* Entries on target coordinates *
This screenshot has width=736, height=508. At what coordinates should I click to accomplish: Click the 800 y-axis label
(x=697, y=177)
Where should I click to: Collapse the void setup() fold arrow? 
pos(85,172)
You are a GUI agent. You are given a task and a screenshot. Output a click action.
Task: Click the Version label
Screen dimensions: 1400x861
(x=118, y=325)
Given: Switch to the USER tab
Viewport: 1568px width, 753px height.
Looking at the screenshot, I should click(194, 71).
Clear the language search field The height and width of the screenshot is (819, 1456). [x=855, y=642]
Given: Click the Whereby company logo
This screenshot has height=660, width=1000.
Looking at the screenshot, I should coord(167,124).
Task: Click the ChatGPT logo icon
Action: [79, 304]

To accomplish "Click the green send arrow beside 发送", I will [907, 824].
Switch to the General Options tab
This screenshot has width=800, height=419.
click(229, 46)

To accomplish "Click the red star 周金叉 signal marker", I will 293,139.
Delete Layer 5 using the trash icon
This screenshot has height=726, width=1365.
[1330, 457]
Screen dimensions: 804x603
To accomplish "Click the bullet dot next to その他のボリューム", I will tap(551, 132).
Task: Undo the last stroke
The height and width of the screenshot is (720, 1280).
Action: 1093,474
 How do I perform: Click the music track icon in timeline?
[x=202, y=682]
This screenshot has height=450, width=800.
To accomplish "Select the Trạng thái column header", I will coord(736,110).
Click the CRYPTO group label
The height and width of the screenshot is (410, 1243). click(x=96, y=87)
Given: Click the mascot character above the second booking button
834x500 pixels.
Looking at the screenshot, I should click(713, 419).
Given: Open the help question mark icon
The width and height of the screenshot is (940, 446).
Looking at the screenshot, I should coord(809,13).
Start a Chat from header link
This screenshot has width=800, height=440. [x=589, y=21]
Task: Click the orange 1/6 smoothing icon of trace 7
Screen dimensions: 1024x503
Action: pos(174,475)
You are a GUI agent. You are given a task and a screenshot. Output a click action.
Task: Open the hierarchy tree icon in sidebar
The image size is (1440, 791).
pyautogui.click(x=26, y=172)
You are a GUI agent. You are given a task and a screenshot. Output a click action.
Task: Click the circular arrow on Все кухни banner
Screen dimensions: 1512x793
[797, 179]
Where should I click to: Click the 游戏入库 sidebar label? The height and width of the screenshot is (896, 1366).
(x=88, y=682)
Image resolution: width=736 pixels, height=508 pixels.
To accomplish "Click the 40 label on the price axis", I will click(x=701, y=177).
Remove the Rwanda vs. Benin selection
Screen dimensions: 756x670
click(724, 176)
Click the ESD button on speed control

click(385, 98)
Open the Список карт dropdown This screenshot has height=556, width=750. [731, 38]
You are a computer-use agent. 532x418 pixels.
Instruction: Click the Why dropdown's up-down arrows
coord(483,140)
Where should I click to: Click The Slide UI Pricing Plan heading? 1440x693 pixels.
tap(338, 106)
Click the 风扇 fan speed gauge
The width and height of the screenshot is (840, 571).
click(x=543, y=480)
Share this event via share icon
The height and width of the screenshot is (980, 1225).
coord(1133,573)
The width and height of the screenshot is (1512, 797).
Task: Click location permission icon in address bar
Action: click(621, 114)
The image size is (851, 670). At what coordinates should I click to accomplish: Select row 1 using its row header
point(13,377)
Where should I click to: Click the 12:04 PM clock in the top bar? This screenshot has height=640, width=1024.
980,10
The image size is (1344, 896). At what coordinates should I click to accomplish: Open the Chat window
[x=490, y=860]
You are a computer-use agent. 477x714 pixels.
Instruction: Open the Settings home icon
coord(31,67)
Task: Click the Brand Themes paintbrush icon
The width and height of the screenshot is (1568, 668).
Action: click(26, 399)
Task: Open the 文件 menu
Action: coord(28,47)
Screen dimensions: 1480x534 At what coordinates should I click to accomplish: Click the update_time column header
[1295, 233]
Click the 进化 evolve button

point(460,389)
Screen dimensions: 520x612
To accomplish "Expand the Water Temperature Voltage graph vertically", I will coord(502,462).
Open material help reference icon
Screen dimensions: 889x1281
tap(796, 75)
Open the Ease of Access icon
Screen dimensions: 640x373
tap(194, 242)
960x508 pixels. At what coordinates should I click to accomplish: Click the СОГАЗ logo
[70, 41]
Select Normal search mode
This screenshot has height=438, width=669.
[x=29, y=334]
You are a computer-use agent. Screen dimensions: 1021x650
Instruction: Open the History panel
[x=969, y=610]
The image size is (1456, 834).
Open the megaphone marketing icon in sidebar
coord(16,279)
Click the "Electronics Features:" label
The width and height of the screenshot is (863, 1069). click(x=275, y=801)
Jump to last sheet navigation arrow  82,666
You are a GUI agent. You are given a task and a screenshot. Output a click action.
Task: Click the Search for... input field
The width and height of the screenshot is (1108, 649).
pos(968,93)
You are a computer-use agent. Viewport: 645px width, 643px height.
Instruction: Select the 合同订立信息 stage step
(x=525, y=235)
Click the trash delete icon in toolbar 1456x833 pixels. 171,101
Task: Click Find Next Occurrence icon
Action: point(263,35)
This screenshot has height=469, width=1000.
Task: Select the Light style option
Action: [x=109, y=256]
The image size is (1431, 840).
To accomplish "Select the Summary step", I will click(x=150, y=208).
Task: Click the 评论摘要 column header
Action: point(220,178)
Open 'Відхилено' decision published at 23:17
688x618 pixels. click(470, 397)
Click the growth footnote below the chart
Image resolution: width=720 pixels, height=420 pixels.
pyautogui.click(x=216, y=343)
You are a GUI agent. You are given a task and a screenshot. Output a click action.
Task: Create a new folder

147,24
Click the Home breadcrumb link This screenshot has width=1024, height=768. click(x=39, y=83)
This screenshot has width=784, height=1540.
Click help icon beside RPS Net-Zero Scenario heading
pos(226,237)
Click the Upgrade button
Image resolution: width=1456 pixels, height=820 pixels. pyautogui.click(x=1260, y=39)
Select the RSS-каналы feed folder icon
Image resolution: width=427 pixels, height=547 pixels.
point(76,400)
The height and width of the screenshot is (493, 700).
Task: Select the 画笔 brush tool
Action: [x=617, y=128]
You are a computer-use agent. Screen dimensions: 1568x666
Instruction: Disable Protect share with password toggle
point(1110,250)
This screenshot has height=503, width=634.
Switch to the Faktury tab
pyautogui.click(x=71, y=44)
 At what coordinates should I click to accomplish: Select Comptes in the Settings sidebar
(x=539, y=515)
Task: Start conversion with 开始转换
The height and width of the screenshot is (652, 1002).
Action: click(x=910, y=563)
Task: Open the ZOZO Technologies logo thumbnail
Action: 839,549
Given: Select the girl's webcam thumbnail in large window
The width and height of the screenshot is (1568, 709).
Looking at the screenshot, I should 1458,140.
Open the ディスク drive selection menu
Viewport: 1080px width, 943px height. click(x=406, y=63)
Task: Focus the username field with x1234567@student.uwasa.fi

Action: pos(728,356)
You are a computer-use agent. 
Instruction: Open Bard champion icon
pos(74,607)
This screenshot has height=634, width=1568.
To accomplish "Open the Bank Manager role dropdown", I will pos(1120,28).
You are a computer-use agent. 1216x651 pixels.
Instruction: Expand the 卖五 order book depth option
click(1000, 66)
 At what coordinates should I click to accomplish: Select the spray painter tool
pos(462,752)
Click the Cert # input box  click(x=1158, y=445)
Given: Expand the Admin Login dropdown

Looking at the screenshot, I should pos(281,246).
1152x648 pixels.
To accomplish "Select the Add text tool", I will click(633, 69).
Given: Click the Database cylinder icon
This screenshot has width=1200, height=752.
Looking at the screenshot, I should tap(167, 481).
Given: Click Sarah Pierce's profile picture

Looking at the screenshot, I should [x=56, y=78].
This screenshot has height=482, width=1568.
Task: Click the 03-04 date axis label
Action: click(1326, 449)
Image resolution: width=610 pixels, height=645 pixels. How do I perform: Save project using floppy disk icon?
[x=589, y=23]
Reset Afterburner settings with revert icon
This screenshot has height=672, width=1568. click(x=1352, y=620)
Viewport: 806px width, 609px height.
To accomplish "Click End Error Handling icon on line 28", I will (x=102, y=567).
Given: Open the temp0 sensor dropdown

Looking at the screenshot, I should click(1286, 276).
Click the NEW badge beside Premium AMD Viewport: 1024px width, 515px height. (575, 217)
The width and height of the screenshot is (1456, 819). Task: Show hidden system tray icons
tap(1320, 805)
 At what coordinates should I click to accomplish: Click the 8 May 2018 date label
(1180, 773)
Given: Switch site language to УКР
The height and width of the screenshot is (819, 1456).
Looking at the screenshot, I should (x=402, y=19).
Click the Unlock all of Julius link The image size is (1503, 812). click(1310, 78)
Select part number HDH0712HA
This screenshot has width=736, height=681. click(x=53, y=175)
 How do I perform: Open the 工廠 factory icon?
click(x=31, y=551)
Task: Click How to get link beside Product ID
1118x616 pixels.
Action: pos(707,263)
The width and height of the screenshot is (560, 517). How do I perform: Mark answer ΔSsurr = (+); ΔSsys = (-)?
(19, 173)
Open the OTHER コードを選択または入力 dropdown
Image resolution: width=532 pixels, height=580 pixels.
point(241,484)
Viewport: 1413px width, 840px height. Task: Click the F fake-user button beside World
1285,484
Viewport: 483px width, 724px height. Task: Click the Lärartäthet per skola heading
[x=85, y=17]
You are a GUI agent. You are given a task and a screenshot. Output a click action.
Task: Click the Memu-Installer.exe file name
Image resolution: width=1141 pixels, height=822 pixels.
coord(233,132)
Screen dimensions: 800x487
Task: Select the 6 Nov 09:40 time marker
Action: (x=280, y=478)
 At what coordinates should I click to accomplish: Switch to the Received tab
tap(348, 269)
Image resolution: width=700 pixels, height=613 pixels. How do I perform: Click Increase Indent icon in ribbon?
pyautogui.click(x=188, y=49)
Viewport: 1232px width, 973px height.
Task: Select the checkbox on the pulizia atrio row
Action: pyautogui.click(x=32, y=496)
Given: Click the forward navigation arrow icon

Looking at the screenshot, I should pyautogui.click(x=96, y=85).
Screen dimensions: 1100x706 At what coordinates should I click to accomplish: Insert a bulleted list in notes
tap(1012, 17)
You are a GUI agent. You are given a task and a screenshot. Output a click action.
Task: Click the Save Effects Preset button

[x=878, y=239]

* WHAT YOU SHOULD DO *
Edit the entries from the line containing "Click the Unlock" through the end of the entries, changing "Product ID" to "Item ID" and leaving everything else as it is.

* IN RESPONSE *
Click the Unlock all of Julius link The image size is (1503, 812). click(1310, 78)
Select part number HDH0712HA
This screenshot has width=736, height=681. click(x=53, y=175)
 How do I perform: Open the 工廠 factory icon?
click(x=31, y=551)
Task: Click How to get link beside Item ID
1118x616 pixels.
Action: pos(707,263)
The width and height of the screenshot is (560, 517). How do I perform: Mark answer ΔSsurr = (+); ΔSsys = (-)?
(19, 173)
Open the OTHER コードを選択または入力 dropdown
Image resolution: width=532 pixels, height=580 pixels.
point(241,484)
Viewport: 1413px width, 840px height. Task: Click the F fake-user button beside World
1285,484
Viewport: 483px width, 724px height. Task: Click the Lärartäthet per skola heading
[x=85, y=17]
You are a GUI agent. You are given a task and a screenshot. Output a click action.
Task: Click the Memu-Installer.exe file name
Image resolution: width=1141 pixels, height=822 pixels.
coord(233,132)
Screen dimensions: 800x487
Task: Select the 6 Nov 09:40 time marker
Action: (x=280, y=478)
 At what coordinates should I click to accomplish: Switch to the Received tab
tap(348, 269)
Image resolution: width=700 pixels, height=613 pixels. How do I perform: Click Increase Indent icon in ribbon?
pyautogui.click(x=188, y=49)
Viewport: 1232px width, 973px height.
Task: Select the checkbox on the pulizia atrio row
Action: pyautogui.click(x=32, y=496)
Given: Click the forward navigation arrow icon

Looking at the screenshot, I should pyautogui.click(x=96, y=85).
Screen dimensions: 1100x706 At what coordinates should I click to accomplish: Insert a bulleted list in notes
tap(1012, 17)
You are a GUI agent. You are given a task and a screenshot. Output a click action.
Task: Click the Save Effects Preset button

[x=878, y=239]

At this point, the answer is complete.